> _Material_:

## START

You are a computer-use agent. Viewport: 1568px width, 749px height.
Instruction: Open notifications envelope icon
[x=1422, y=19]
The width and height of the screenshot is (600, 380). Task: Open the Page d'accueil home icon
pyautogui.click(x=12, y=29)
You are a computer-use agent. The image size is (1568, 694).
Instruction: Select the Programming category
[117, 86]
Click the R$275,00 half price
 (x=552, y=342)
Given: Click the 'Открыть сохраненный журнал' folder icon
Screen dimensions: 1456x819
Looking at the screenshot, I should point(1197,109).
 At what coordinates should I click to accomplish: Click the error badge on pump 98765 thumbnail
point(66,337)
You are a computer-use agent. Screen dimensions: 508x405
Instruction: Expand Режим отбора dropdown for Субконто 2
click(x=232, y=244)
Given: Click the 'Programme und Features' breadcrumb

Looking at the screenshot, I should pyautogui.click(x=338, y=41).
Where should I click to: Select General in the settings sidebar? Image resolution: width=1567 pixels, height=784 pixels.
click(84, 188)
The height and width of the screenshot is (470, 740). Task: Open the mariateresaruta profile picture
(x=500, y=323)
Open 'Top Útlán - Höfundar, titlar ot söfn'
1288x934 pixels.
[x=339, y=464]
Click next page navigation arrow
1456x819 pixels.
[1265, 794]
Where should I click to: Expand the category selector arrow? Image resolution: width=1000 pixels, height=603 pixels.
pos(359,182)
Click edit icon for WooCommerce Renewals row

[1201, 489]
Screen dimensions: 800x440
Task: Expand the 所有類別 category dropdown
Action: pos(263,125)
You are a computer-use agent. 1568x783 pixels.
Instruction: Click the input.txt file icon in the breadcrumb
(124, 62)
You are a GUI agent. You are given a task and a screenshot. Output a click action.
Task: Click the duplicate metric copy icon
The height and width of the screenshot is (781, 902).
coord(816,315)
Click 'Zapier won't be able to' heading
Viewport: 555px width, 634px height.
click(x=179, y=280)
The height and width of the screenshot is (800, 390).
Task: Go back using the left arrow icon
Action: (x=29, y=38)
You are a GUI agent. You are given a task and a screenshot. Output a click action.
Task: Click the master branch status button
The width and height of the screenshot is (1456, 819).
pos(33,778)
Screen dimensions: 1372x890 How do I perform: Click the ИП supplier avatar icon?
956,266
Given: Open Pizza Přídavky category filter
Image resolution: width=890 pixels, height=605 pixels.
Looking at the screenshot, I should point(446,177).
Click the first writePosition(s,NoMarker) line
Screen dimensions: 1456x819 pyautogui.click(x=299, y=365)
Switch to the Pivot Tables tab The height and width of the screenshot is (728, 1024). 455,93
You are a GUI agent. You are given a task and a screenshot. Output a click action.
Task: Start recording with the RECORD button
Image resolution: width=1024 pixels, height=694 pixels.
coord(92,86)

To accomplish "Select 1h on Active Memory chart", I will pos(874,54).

## END

> _Aim_:
Could you express all of the material above as a Markdown table with two columns, Row and Text, putting each line in its own numbered row and leaving out blank lines?

> _Response_:
| Row | Text |
|---|---|
| 1 | You are a computer-use agent. Viewport: 1568px width, 749px height. |
| 2 | Instruction: Open notifications envelope icon |
| 3 | [x=1422, y=19] |
| 4 | The width and height of the screenshot is (600, 380). Task: Open the Page d'accueil home icon |
| 5 | pyautogui.click(x=12, y=29) |
| 6 | You are a computer-use agent. The image size is (1568, 694). |
| 7 | Instruction: Select the Programming category |
| 8 | [117, 86] |
| 9 | Click the R$275,00 half price |
| 10 |  (x=552, y=342) |
| 11 | Given: Click the 'Открыть сохраненный журнал' folder icon |
| 12 | Screen dimensions: 1456x819 |
| 13 | Looking at the screenshot, I should point(1197,109). |
| 14 |  At what coordinates should I click to accomplish: Click the error badge on pump 98765 thumbnail |
| 15 | point(66,337) |
| 16 | You are a computer-use agent. Screen dimensions: 508x405 |
| 17 | Instruction: Expand Режим отбора dropdown for Субконто 2 |
| 18 | click(x=232, y=244) |
| 19 | Given: Click the 'Programme und Features' breadcrumb |
| 20 | Looking at the screenshot, I should pyautogui.click(x=338, y=41). |
| 21 | Where should I click to: Select General in the settings sidebar? Image resolution: width=1567 pixels, height=784 pixels. |
| 22 | click(84, 188) |
| 23 | The height and width of the screenshot is (470, 740). Task: Open the mariateresaruta profile picture |
| 24 | (x=500, y=323) |
| 25 | Open 'Top Útlán - Höfundar, titlar ot söfn' |
| 26 | 1288x934 pixels. |
| 27 | [x=339, y=464] |
| 28 | Click next page navigation arrow |
| 29 | 1456x819 pixels. |
| 30 | [1265, 794] |
| 31 | Where should I click to: Expand the category selector arrow? Image resolution: width=1000 pixels, height=603 pixels. |
| 32 | pos(359,182) |
| 33 | Click edit icon for WooCommerce Renewals row |
| 34 | [1201, 489] |
| 35 | Screen dimensions: 800x440 |
| 36 | Task: Expand the 所有類別 category dropdown |
| 37 | Action: pos(263,125) |
| 38 | You are a computer-use agent. 1568x783 pixels. |
| 39 | Instruction: Click the input.txt file icon in the breadcrumb |
| 40 | (124, 62) |
| 41 | You are a GUI agent. You are given a task and a screenshot. Output a click action. |
| 42 | Task: Click the duplicate metric copy icon |
| 43 | The height and width of the screenshot is (781, 902). |
| 44 | coord(816,315) |
| 45 | Click 'Zapier won't be able to' heading |
| 46 | Viewport: 555px width, 634px height. |
| 47 | click(x=179, y=280) |
| 48 | The height and width of the screenshot is (800, 390). |
| 49 | Task: Go back using the left arrow icon |
| 50 | Action: (x=29, y=38) |
| 51 | You are a GUI agent. You are given a task and a screenshot. Output a click action. |
| 52 | Task: Click the master branch status button |
| 53 | The width and height of the screenshot is (1456, 819). |
| 54 | pos(33,778) |
| 55 | Screen dimensions: 1372x890 How do I perform: Click the ИП supplier avatar icon? |
| 56 | 956,266 |
| 57 | Given: Open Pizza Přídavky category filter |
| 58 | Image resolution: width=890 pixels, height=605 pixels. |
| 59 | Looking at the screenshot, I should point(446,177). |
| 60 | Click the first writePosition(s,NoMarker) line |
| 61 | Screen dimensions: 1456x819 pyautogui.click(x=299, y=365) |
| 62 | Switch to the Pivot Tables tab The height and width of the screenshot is (728, 1024). 455,93 |
| 63 | You are a GUI agent. You are given a task and a screenshot. Output a click action. |
| 64 | Task: Start recording with the RECORD button |
| 65 | Image resolution: width=1024 pixels, height=694 pixels. |
| 66 | coord(92,86) |
| 67 | To accomplish "Select 1h on Active Memory chart", I will pos(874,54). |